Document excerpt:

..........

October 5, 2016 at 07:29
theteenfashionista

theteenfashionista

No offense taken. I know how it feels. BUT i’m just warning you *not* to get attached. I thought the same thing a long time ago.
Then again, I’m not the type to trust people very much, so perhaps I’m not qualified to give advice lol.
Not to be rude or anything, though, but you said you were “positive” he liked another girl. If he likes another girl, and he’s flirting with you, that isn’t exactly the best display of faithfulness, is it?
It’s possible he both likes you and another girl, and then it’s your choice to decide to get attached or not. But I’m warning you–and you probably already know this–but if you decide to get attached, and you are forced to see him with the other girl he likes all the time, it will be extremely painful and grow in pain the more you get attached. I know you knew this, but just a reminder.

October 5, 2016 at 09:46
MacDawn1999

MacDawn1999

Yes I am very much trying to avoid getting attached. I assume this is the reason I wrote this in the first place? To just get it off my chest. Yes, you make a good point on me saying “positive” he liked someone else, but then again I’ve never seen them together and he’s never talked about her so. ?? I know I am probably sending mixed signals or mixing my words around and I promise it’s not intentional haha! 🙂 Yes I do know this. Sorry if any of this seems rude, but I care a lot about my friends so I feel like I have to justify their actions on the behalf of others- which doesn’t always work :// I am not getting attached- I will not get attached. I am trying to make that a point that its not going to happen. I am trying to focus on God, but I thought maybe anyone would have insight as to what he is trying to tell me. I can’t date, so the point of getting attached to him would be, well, it’s pointless.

..........

What to do:
(1) Reproduce the part of the comment thread about getting attached that opens with the words containing "Not to be rude" and closes with "just a reminder.".
(2) Extend the comment thread about getting attached, beginning right after its last sentence.
The data that follows is separate from the comment thread about getting attached.

..........

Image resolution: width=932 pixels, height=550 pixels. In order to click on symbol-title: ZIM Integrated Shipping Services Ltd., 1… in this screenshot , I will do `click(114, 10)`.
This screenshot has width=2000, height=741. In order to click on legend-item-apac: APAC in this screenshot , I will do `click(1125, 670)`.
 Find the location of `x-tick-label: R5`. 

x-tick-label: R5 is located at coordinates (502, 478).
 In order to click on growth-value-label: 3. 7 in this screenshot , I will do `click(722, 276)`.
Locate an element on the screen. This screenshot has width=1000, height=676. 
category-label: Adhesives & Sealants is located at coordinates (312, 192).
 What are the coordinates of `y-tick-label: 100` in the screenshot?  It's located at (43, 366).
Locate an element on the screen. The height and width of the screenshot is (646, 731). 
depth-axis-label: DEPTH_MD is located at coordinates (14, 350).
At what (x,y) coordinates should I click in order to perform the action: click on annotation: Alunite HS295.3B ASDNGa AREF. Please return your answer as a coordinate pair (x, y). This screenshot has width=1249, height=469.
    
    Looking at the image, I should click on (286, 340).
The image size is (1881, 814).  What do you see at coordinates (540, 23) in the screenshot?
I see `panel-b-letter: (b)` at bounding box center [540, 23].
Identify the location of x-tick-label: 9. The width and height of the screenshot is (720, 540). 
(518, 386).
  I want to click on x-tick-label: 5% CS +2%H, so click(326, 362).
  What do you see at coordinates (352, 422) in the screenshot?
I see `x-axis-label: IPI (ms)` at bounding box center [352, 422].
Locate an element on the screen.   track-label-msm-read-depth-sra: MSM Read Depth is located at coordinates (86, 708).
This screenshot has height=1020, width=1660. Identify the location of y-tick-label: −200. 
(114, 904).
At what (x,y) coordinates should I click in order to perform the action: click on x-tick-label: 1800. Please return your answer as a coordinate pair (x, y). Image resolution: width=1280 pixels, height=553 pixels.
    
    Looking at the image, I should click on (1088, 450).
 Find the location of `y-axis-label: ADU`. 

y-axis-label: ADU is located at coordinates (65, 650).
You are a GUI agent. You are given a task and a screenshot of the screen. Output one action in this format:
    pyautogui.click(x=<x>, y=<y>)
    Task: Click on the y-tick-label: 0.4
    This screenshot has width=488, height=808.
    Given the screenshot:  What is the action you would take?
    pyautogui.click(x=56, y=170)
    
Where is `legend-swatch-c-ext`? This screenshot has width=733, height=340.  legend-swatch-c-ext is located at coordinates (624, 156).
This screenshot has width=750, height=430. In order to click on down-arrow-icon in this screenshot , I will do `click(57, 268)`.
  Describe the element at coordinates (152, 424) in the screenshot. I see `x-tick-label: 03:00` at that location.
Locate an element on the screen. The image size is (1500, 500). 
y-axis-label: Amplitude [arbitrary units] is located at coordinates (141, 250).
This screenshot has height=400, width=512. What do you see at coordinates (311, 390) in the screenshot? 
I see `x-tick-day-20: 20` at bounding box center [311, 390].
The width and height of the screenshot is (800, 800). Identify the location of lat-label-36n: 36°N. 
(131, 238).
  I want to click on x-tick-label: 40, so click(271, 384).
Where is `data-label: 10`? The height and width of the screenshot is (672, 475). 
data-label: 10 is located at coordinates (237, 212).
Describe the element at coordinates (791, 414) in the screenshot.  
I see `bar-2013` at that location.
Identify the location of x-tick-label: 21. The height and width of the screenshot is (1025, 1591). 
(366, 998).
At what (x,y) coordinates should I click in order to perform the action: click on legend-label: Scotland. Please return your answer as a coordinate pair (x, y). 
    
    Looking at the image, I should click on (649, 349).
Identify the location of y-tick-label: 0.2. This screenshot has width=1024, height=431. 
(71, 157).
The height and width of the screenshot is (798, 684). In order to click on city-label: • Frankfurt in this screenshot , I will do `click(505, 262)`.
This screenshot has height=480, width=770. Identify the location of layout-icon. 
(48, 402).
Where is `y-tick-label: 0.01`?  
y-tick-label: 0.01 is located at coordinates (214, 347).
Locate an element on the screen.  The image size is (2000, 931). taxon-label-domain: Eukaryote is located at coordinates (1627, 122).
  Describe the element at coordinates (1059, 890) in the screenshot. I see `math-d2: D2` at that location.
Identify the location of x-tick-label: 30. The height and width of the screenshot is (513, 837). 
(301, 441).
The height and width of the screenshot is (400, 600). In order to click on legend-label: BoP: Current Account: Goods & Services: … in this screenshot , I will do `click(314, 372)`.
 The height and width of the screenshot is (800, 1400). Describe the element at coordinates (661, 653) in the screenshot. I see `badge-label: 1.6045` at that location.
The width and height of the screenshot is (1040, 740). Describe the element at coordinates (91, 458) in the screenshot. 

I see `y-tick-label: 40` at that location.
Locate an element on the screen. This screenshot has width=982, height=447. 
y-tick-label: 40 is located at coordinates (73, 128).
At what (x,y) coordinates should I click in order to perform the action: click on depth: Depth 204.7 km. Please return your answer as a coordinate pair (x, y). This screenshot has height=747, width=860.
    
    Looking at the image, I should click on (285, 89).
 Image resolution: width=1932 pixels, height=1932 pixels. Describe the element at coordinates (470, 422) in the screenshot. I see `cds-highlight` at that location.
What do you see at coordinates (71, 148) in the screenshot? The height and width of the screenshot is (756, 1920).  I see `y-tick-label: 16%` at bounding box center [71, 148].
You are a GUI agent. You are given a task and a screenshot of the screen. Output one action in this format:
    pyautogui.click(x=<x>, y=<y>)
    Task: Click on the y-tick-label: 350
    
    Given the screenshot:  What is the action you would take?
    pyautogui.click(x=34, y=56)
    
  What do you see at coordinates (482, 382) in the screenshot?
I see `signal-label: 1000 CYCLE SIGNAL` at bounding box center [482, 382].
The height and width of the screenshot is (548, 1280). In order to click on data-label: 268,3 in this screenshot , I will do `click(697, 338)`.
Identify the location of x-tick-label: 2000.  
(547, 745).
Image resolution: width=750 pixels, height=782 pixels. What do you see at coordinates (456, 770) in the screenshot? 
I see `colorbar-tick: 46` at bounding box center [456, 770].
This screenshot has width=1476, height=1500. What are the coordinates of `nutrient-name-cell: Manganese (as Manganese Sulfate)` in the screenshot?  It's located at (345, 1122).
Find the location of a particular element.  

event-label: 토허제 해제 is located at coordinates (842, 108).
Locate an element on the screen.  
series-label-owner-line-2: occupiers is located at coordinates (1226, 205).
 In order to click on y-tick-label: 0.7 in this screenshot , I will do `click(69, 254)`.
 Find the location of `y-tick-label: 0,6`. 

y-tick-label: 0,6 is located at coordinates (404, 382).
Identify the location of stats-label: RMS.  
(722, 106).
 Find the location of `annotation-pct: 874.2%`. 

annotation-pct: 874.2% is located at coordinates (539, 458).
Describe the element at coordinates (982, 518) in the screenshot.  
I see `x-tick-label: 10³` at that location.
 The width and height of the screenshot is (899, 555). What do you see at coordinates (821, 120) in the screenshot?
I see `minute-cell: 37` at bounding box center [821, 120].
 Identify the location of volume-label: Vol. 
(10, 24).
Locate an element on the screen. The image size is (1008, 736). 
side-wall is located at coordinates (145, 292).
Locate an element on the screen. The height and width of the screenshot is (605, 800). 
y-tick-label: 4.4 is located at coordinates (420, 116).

..........

Answers for this exercise:
(1)
Not to be rude or anything, though, but you said you were “positive” he liked another girl. If he likes another girl, and he’s flirting with you, that isn’t exactly the best display of faithfulness, is it?
It’s possible he both likes you and another girl, and then it’s your choice to decide to get attached or not. But I’m warning you–and you probably already know this–but if you decide to get attached, and you are forced to see him with the other girl he likes all the time, it will be extremely painful and grow in pain the more you get attached. I know you knew this, but just a reminder.

(2)
October 5, 2016 at 10:09
theteenfashionista

theteenfashionista

True, true. You don’t have to date to be attached though, but I do understand what you’re saying. It’s just I had a similar experience and I don’t want it to happen to you, though of course I don’t mean to be mean. I’m glad you’ve decided not to get attached to him though 🙂

October 5, 2016 at 11:06
MacDawn1999

MacDawn1999

I know that you can become attached without dating. That has been a usual occurrence in my life and that is SO not happening again haha! 🙂 Thank you for all your advice/insight, I’m sorry if anything I said was offensive or rude or anything :/ I know how it feels so I wouldn’t want it to happen to anyone else either, so I definitely know where you are coming from. May I ask how old you are @theteenfashionista? Haha random question 😉

October 5, 2016 at 11:56
theteenfashionista

theteenfashionista

Oh lol I’m 13. (Almost 14). Young, I know. And thanks for thanking me–I don’t mean to be harsh or anything I just sometimes am. 🙂 And nothing you said was rude!! 😀 I hope everything works out for you!!! 😀

October 5, 2016 at 13:44
MacDawn1999

MacDawn1999

You are very wise for your age! Tho I suppose that is just the generation huh? 🙂 You are going to be used in amazing ways by God @theteenfashionista! Haha thank you for all your love, tho I know I was kinda harsh. (Well… maybe more harsh in my head…. hmmmm)

October 5, 2016 at 14:55
theteenfashionista

theteenfashionista

Lol we are all defensive of our friends, aren’t we? 😀 And thank you so much!!

October 6, 2016 at 07:24
MacDawn1999

MacDawn1999

Yes I suppose we are! You’re welcome :))

October 6, 2016 at 07:38
ChaplainKid

ChaplainKid

I agree with everything that has been said, BUT what makes you so sure he likes this other girl? It’s definitely wrong if he likes her, (not that he’s meaning to lead you on- in his defense it could just be his personality) but are you just assuming this or did he tell you? He might also be confused about whether or not he really likes her. It does seem that he likes you, but like the other girls said, I wouldn’t get attached. Please pray about it and be careful.